■ **Direction**: Copy these items verbatim, beginning at the line that contains "1245x700 pixels. How" and ending after the line that contains "will [703, 210].".

■ **Exercise input**:
··········

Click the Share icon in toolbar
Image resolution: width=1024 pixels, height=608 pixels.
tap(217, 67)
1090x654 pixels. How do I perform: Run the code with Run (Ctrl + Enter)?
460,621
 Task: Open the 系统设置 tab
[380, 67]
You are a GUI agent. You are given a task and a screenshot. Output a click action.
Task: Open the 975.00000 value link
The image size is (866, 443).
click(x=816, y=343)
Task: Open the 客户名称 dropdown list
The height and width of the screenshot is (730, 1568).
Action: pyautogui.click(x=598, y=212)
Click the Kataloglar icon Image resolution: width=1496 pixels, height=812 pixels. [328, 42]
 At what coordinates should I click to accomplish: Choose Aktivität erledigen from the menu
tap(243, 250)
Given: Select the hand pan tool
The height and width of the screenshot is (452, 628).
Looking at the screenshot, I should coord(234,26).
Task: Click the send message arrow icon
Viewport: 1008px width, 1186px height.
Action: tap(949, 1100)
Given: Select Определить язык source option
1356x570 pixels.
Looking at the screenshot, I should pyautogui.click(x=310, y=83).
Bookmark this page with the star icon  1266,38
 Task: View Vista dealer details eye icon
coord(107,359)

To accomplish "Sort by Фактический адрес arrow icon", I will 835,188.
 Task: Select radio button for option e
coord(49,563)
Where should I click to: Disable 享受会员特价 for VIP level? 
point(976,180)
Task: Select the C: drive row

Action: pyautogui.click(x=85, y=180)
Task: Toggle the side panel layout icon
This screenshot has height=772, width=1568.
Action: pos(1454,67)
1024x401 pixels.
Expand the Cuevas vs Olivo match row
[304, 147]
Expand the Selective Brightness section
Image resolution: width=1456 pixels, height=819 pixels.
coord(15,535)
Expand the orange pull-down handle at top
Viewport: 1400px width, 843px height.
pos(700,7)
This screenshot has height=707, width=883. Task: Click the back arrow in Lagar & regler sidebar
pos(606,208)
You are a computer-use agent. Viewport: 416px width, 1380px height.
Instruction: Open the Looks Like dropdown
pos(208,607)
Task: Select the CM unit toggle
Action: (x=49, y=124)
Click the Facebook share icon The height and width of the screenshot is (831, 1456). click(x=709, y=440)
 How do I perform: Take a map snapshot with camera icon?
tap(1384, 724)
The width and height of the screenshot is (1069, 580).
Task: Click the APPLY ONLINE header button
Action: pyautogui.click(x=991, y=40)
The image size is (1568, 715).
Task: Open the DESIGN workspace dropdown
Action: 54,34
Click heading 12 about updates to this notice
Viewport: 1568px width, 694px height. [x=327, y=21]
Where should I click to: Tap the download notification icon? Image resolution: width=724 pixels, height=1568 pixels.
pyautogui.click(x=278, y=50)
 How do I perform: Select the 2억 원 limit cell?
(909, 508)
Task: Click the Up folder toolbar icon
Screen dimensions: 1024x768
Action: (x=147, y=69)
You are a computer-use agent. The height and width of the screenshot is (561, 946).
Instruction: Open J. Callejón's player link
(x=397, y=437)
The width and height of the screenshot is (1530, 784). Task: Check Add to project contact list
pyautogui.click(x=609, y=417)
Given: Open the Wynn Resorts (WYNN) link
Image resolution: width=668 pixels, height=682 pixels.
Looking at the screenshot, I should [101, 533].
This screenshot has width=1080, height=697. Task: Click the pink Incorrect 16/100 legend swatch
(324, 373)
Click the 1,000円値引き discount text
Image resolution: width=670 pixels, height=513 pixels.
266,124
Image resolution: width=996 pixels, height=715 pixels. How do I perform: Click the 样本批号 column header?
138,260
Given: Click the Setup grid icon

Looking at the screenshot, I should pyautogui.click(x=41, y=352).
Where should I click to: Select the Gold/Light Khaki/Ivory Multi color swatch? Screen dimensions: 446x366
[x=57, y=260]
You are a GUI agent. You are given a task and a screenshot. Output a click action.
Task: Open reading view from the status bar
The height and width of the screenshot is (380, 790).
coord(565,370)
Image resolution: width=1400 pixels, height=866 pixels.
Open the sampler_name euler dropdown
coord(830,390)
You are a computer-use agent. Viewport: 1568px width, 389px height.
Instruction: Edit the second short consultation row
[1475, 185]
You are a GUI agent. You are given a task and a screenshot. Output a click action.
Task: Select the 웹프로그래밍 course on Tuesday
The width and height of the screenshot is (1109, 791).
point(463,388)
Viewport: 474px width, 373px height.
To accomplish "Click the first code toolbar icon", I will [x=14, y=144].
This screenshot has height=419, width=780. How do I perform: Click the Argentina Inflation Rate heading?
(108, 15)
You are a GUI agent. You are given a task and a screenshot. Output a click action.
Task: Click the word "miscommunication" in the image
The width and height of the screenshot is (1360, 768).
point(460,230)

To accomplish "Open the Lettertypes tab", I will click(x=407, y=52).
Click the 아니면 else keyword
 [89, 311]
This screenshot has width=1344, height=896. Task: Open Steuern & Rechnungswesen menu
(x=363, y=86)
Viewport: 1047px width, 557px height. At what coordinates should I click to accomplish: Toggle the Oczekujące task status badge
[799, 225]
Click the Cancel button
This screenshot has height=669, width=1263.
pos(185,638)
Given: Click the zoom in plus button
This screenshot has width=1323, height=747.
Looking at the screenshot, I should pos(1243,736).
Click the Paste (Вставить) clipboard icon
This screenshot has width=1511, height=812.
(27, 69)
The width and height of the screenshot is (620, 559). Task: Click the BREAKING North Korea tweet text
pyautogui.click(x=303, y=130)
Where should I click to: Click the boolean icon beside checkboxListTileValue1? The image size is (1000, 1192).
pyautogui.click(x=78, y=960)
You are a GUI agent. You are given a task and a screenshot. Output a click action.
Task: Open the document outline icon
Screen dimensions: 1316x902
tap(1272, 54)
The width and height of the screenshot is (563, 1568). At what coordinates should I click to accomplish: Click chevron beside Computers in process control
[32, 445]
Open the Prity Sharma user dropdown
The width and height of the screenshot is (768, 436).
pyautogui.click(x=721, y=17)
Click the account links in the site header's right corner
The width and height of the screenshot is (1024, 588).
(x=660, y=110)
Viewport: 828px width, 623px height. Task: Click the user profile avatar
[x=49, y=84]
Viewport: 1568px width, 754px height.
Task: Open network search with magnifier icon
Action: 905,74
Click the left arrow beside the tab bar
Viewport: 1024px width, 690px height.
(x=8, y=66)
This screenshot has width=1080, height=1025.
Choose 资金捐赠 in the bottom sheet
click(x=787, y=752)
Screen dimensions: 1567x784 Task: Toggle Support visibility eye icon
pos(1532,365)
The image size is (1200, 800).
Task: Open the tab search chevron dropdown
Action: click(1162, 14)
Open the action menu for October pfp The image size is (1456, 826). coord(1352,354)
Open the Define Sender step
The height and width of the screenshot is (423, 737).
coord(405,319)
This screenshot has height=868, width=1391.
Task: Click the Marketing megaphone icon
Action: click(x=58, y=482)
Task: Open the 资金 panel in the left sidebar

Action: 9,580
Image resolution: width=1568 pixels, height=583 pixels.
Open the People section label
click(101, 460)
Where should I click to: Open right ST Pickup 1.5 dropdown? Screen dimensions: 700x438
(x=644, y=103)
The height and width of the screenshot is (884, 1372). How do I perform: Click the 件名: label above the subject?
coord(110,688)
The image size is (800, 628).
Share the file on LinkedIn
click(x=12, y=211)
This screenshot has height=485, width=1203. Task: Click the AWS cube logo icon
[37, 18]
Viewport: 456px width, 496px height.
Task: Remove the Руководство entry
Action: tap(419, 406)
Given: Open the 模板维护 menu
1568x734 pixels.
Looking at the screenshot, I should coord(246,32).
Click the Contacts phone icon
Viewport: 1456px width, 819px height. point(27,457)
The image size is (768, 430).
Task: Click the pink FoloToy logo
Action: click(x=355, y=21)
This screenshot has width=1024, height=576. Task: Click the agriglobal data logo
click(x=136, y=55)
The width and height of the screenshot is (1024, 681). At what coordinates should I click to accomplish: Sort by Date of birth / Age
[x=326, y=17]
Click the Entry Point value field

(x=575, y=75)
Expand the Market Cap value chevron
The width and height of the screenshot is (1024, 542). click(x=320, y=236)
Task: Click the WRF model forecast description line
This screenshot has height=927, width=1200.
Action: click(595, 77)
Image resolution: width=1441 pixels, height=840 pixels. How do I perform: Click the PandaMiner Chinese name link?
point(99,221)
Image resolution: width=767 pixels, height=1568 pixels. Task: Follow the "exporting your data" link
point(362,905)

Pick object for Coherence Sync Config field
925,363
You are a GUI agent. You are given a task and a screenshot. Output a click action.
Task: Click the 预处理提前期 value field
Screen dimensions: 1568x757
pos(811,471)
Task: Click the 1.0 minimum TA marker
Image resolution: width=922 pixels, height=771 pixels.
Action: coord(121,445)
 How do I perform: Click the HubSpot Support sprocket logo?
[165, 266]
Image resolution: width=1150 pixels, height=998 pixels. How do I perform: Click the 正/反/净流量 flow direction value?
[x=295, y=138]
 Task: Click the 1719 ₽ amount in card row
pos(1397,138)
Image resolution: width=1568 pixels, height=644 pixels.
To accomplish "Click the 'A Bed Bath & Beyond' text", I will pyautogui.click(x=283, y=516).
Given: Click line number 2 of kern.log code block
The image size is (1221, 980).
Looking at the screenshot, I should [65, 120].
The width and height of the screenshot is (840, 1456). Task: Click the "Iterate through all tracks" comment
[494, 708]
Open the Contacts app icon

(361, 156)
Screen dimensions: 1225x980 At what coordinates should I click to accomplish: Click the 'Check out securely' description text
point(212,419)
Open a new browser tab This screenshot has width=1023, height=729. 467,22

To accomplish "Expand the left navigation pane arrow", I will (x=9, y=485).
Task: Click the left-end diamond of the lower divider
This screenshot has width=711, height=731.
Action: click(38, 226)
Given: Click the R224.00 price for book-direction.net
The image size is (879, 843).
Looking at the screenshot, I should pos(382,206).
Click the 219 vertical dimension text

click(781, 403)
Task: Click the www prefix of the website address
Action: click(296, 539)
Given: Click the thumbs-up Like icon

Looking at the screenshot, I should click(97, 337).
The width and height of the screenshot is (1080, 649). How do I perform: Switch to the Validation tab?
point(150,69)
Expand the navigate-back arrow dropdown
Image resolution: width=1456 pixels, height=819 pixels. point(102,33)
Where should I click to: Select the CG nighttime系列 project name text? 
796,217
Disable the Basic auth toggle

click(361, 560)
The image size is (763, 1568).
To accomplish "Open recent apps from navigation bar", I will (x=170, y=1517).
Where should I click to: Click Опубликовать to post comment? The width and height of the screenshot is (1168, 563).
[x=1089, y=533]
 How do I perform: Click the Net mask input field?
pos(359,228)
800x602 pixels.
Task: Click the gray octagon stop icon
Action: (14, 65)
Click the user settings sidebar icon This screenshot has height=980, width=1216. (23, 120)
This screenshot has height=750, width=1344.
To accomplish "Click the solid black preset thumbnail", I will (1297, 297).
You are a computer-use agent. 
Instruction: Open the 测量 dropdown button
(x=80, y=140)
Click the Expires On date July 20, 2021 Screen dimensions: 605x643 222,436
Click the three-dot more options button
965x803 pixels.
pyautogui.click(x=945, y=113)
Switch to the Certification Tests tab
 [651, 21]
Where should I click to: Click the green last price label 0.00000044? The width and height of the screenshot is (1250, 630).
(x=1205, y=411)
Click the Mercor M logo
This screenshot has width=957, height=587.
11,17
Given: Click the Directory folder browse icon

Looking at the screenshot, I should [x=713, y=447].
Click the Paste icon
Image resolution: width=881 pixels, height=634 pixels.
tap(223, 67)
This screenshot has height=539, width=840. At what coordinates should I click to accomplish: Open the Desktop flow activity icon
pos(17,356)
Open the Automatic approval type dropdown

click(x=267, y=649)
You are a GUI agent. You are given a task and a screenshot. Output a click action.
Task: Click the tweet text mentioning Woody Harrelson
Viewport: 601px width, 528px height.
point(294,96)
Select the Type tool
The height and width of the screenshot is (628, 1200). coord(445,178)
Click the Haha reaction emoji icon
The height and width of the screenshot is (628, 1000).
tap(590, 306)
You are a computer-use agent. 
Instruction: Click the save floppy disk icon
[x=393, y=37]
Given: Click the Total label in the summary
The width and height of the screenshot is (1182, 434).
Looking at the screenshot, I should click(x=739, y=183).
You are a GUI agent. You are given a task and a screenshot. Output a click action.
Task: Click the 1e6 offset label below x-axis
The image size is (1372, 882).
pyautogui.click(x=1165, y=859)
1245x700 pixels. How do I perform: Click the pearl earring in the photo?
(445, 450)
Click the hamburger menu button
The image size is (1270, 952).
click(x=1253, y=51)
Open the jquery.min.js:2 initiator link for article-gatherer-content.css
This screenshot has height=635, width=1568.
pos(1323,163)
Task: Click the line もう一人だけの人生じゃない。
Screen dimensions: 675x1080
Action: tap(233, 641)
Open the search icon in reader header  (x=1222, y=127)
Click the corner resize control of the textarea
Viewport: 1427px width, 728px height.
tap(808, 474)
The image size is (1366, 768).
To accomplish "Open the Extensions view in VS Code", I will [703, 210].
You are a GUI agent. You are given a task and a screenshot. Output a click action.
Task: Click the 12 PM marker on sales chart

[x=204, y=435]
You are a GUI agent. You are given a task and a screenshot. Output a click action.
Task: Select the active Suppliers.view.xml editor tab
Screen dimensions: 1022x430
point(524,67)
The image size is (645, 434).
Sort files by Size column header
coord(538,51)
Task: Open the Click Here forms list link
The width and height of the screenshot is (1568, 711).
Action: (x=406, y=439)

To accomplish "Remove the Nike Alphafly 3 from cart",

··········

■ **Reply**:
1245x700 pixels. How do I perform: Click the pearl earring in the photo?
(445, 450)
Click the hamburger menu button
The image size is (1270, 952).
click(x=1253, y=51)
Open the jquery.min.js:2 initiator link for article-gatherer-content.css
This screenshot has height=635, width=1568.
pos(1323,163)
Task: Click the line もう一人だけの人生じゃない。
Screen dimensions: 675x1080
Action: tap(233, 641)
Open the search icon in reader header  (x=1222, y=127)
Click the corner resize control of the textarea
Viewport: 1427px width, 728px height.
tap(808, 474)
The image size is (1366, 768).
To accomplish "Open the Extensions view in VS Code", I will [703, 210].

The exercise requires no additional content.